● Work item
When you reach the entries below, transcribe each line word for word.
Data records Start Marker
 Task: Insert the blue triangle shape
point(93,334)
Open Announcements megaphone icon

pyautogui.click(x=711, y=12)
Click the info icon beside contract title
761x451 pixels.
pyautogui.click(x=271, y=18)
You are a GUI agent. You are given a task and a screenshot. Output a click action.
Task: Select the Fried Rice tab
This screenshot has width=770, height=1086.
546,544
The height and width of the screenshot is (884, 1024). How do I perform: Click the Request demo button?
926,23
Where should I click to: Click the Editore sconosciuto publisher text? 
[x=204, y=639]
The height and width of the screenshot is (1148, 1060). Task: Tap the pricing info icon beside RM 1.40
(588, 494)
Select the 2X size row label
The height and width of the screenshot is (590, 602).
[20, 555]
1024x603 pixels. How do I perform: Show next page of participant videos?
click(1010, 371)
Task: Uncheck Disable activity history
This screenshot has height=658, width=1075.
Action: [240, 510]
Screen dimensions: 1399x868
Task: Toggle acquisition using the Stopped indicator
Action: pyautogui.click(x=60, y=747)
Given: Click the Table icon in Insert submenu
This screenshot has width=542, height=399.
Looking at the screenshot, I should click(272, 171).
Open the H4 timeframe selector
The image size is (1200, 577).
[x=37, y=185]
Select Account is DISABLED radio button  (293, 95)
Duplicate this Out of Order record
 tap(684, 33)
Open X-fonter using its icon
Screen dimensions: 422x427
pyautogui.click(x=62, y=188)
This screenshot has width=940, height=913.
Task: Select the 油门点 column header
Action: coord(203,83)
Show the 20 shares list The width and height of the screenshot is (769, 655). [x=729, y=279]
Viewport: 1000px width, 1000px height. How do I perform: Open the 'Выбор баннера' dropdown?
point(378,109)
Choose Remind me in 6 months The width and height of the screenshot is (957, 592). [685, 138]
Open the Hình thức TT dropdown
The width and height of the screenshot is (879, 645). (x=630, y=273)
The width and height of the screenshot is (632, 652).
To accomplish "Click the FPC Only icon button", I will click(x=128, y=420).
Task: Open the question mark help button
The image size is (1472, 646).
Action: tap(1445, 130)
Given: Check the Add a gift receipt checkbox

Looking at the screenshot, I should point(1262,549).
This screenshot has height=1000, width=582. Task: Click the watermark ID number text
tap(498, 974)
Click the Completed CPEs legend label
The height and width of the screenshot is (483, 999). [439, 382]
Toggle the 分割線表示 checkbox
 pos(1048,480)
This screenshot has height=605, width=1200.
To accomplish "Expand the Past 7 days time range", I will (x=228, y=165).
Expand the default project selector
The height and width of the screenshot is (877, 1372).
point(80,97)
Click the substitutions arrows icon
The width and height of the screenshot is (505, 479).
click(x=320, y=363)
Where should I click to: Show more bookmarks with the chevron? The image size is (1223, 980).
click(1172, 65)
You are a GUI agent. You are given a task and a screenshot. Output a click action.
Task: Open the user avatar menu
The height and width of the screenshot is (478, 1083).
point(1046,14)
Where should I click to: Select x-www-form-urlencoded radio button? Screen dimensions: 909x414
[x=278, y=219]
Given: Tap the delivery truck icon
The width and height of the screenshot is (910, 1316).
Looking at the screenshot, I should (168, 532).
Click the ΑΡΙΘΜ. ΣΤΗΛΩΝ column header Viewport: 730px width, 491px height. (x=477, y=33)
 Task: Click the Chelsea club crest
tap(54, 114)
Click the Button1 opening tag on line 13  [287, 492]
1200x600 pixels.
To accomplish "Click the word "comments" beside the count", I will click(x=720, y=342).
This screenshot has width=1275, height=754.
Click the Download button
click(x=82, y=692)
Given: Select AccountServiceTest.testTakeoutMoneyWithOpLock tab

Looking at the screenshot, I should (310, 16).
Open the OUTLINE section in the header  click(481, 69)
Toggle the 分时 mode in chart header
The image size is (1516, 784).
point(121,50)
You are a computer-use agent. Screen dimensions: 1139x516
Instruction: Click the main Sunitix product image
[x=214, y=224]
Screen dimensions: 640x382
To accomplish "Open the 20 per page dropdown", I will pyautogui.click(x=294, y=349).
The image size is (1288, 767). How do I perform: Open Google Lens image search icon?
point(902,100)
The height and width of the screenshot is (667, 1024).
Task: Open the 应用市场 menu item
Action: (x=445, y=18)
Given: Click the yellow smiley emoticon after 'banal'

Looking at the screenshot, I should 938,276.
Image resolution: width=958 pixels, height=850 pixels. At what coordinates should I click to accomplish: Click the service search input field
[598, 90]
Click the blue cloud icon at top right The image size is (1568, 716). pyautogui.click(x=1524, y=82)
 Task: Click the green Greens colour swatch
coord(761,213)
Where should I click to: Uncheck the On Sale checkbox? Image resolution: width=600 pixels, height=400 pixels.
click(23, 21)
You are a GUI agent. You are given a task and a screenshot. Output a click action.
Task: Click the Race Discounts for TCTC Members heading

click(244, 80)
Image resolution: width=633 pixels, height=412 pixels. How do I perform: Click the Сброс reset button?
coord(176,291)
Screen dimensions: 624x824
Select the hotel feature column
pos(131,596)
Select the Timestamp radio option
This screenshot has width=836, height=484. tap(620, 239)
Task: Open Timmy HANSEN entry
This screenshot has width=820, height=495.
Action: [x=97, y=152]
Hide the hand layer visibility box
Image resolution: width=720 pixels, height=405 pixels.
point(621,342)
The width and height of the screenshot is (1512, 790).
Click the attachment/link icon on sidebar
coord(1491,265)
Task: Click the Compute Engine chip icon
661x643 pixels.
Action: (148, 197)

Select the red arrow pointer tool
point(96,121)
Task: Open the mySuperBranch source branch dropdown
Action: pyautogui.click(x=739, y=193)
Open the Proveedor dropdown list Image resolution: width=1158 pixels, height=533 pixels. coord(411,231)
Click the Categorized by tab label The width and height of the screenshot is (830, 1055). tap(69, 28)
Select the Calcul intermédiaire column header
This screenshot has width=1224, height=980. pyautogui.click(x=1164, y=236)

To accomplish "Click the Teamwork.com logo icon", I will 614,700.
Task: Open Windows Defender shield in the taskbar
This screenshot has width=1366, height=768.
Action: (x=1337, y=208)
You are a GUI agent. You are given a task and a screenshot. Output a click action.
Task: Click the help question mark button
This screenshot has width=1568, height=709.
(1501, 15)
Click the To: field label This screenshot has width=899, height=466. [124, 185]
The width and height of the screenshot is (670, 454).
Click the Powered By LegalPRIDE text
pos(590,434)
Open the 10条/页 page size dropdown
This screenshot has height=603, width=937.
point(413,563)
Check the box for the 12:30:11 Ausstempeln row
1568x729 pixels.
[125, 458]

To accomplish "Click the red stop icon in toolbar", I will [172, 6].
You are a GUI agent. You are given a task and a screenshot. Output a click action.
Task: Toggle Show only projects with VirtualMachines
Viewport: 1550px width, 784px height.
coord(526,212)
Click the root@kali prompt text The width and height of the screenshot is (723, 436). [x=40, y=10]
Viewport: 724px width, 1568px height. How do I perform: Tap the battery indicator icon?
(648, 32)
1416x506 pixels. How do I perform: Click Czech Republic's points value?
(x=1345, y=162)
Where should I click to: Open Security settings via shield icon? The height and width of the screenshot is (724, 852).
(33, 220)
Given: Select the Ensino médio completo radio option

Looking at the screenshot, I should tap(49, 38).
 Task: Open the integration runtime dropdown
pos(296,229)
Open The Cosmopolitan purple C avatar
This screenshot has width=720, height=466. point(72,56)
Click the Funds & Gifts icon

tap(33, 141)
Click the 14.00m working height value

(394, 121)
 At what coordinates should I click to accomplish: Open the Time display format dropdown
Data records End Marker
● Answer to this problem
 Task: Insert the blue triangle shape
point(93,334)
Open Announcements megaphone icon

pyautogui.click(x=711, y=12)
Click the info icon beside contract title
761x451 pixels.
pyautogui.click(x=271, y=18)
You are a GUI agent. You are given a task and a screenshot. Output a click action.
Task: Select the Fried Rice tab
This screenshot has width=770, height=1086.
546,544
The height and width of the screenshot is (884, 1024). How do I perform: Click the Request demo button?
926,23
Where should I click to: Click the Editore sconosciuto publisher text? 
[x=204, y=639]
The height and width of the screenshot is (1148, 1060). Task: Tap the pricing info icon beside RM 1.40
(588, 494)
Select the 2X size row label
The height and width of the screenshot is (590, 602).
[20, 555]
1024x603 pixels. How do I perform: Show next page of participant videos?
click(1010, 371)
Task: Uncheck Disable activity history
This screenshot has height=658, width=1075.
Action: [240, 510]
Screen dimensions: 1399x868
Task: Toggle acquisition using the Stopped indicator
Action: pyautogui.click(x=60, y=747)
Given: Click the Table icon in Insert submenu
This screenshot has width=542, height=399.
Looking at the screenshot, I should click(272, 171).
Open the H4 timeframe selector
The image size is (1200, 577).
[x=37, y=185]
Select Account is DISABLED radio button  (293, 95)
Duplicate this Out of Order record
 tap(684, 33)
Open X-fonter using its icon
Screen dimensions: 422x427
pyautogui.click(x=62, y=188)
This screenshot has width=940, height=913.
Task: Select the 油门点 column header
Action: coord(203,83)
Show the 20 shares list The width and height of the screenshot is (769, 655). [x=729, y=279]
Viewport: 1000px width, 1000px height. How do I perform: Open the 'Выбор баннера' dropdown?
point(378,109)
Choose Remind me in 6 months The width and height of the screenshot is (957, 592). [685, 138]
Open the Hình thức TT dropdown
The width and height of the screenshot is (879, 645). (x=630, y=273)
The width and height of the screenshot is (632, 652).
To accomplish "Click the FPC Only icon button", I will click(x=128, y=420).
Task: Open the question mark help button
The image size is (1472, 646).
Action: tap(1445, 130)
Given: Check the Add a gift receipt checkbox

Looking at the screenshot, I should point(1262,549).
This screenshot has height=1000, width=582. Task: Click the watermark ID number text
tap(498, 974)
Click the Completed CPEs legend label
The height and width of the screenshot is (483, 999). [439, 382]
Toggle the 分割線表示 checkbox
 pos(1048,480)
This screenshot has height=605, width=1200.
To accomplish "Expand the Past 7 days time range", I will (x=228, y=165).
Expand the default project selector
The height and width of the screenshot is (877, 1372).
point(80,97)
Click the substitutions arrows icon
The width and height of the screenshot is (505, 479).
click(x=320, y=363)
Where should I click to: Show more bookmarks with the chevron? The image size is (1223, 980).
click(1172, 65)
You are a GUI agent. You are given a task and a screenshot. Output a click action.
Task: Open the user avatar menu
The height and width of the screenshot is (478, 1083).
point(1046,14)
Where should I click to: Select x-www-form-urlencoded radio button? Screen dimensions: 909x414
[x=278, y=219]
Given: Tap the delivery truck icon
The width and height of the screenshot is (910, 1316).
Looking at the screenshot, I should (168, 532).
Click the ΑΡΙΘΜ. ΣΤΗΛΩΝ column header Viewport: 730px width, 491px height. (x=477, y=33)
 Task: Click the Chelsea club crest
tap(54, 114)
Click the Button1 opening tag on line 13  [287, 492]
1200x600 pixels.
To accomplish "Click the word "comments" beside the count", I will click(x=720, y=342).
This screenshot has width=1275, height=754.
Click the Download button
click(x=82, y=692)
Given: Select AccountServiceTest.testTakeoutMoneyWithOpLock tab

Looking at the screenshot, I should (310, 16).
Open the OUTLINE section in the header  click(481, 69)
Toggle the 分时 mode in chart header
The image size is (1516, 784).
point(121,50)
You are a computer-use agent. Screen dimensions: 1139x516
Instruction: Click the main Sunitix product image
[x=214, y=224]
Screen dimensions: 640x382
To accomplish "Open the 20 per page dropdown", I will pyautogui.click(x=294, y=349).
The image size is (1288, 767). How do I perform: Open Google Lens image search icon?
point(902,100)
The height and width of the screenshot is (667, 1024).
Task: Open the 应用市场 menu item
Action: (x=445, y=18)
Given: Click the yellow smiley emoticon after 'banal'

Looking at the screenshot, I should 938,276.
Image resolution: width=958 pixels, height=850 pixels. At what coordinates should I click to accomplish: Click the service search input field
[598, 90]
Click the blue cloud icon at top right The image size is (1568, 716). pyautogui.click(x=1524, y=82)
 Task: Click the green Greens colour swatch
coord(761,213)
Where should I click to: Uncheck the On Sale checkbox? Image resolution: width=600 pixels, height=400 pixels.
click(23, 21)
You are a GUI agent. You are given a task and a screenshot. Output a click action.
Task: Click the Race Discounts for TCTC Members heading

click(244, 80)
Image resolution: width=633 pixels, height=412 pixels. How do I perform: Click the Сброс reset button?
coord(176,291)
Screen dimensions: 624x824
Select the hotel feature column
pos(131,596)
Select the Timestamp radio option
This screenshot has width=836, height=484. tap(620, 239)
Task: Open Timmy HANSEN entry
This screenshot has width=820, height=495.
Action: [x=97, y=152]
Hide the hand layer visibility box
Image resolution: width=720 pixels, height=405 pixels.
point(621,342)
The width and height of the screenshot is (1512, 790).
Click the attachment/link icon on sidebar
coord(1491,265)
Task: Click the Compute Engine chip icon
661x643 pixels.
Action: (148, 197)

Select the red arrow pointer tool
point(96,121)
Task: Open the mySuperBranch source branch dropdown
Action: pyautogui.click(x=739, y=193)
Open the Proveedor dropdown list Image resolution: width=1158 pixels, height=533 pixels. coord(411,231)
Click the Categorized by tab label The width and height of the screenshot is (830, 1055). tap(69, 28)
Select the Calcul intermédiaire column header
This screenshot has width=1224, height=980. pyautogui.click(x=1164, y=236)

To accomplish "Click the Teamwork.com logo icon", I will 614,700.
Task: Open Windows Defender shield in the taskbar
This screenshot has width=1366, height=768.
Action: (x=1337, y=208)
You are a GUI agent. You are given a task and a screenshot. Output a click action.
Task: Click the help question mark button
This screenshot has width=1568, height=709.
(1501, 15)
Click the To: field label This screenshot has width=899, height=466. [124, 185]
The width and height of the screenshot is (670, 454).
Click the Powered By LegalPRIDE text
pos(590,434)
Open the 10条/页 page size dropdown
This screenshot has height=603, width=937.
point(413,563)
Check the box for the 12:30:11 Ausstempeln row
1568x729 pixels.
[125, 458]

To accomplish "Click the red stop icon in toolbar", I will [172, 6].
You are a GUI agent. You are given a task and a screenshot. Output a click action.
Task: Toggle Show only projects with VirtualMachines
Viewport: 1550px width, 784px height.
coord(526,212)
Click the root@kali prompt text The width and height of the screenshot is (723, 436). [x=40, y=10]
Viewport: 724px width, 1568px height. How do I perform: Tap the battery indicator icon?
(648, 32)
1416x506 pixels. How do I perform: Click Czech Republic's points value?
(x=1345, y=162)
Where should I click to: Open Security settings via shield icon? The height and width of the screenshot is (724, 852).
(33, 220)
Given: Select the Ensino médio completo radio option

Looking at the screenshot, I should tap(49, 38).
 Task: Open the integration runtime dropdown
pos(296,229)
Open The Cosmopolitan purple C avatar
This screenshot has width=720, height=466. point(72,56)
Click the Funds & Gifts icon

tap(33, 141)
Click the 14.00m working height value

(394, 121)
 At what coordinates should I click to accomplish: Open the Time display format dropdown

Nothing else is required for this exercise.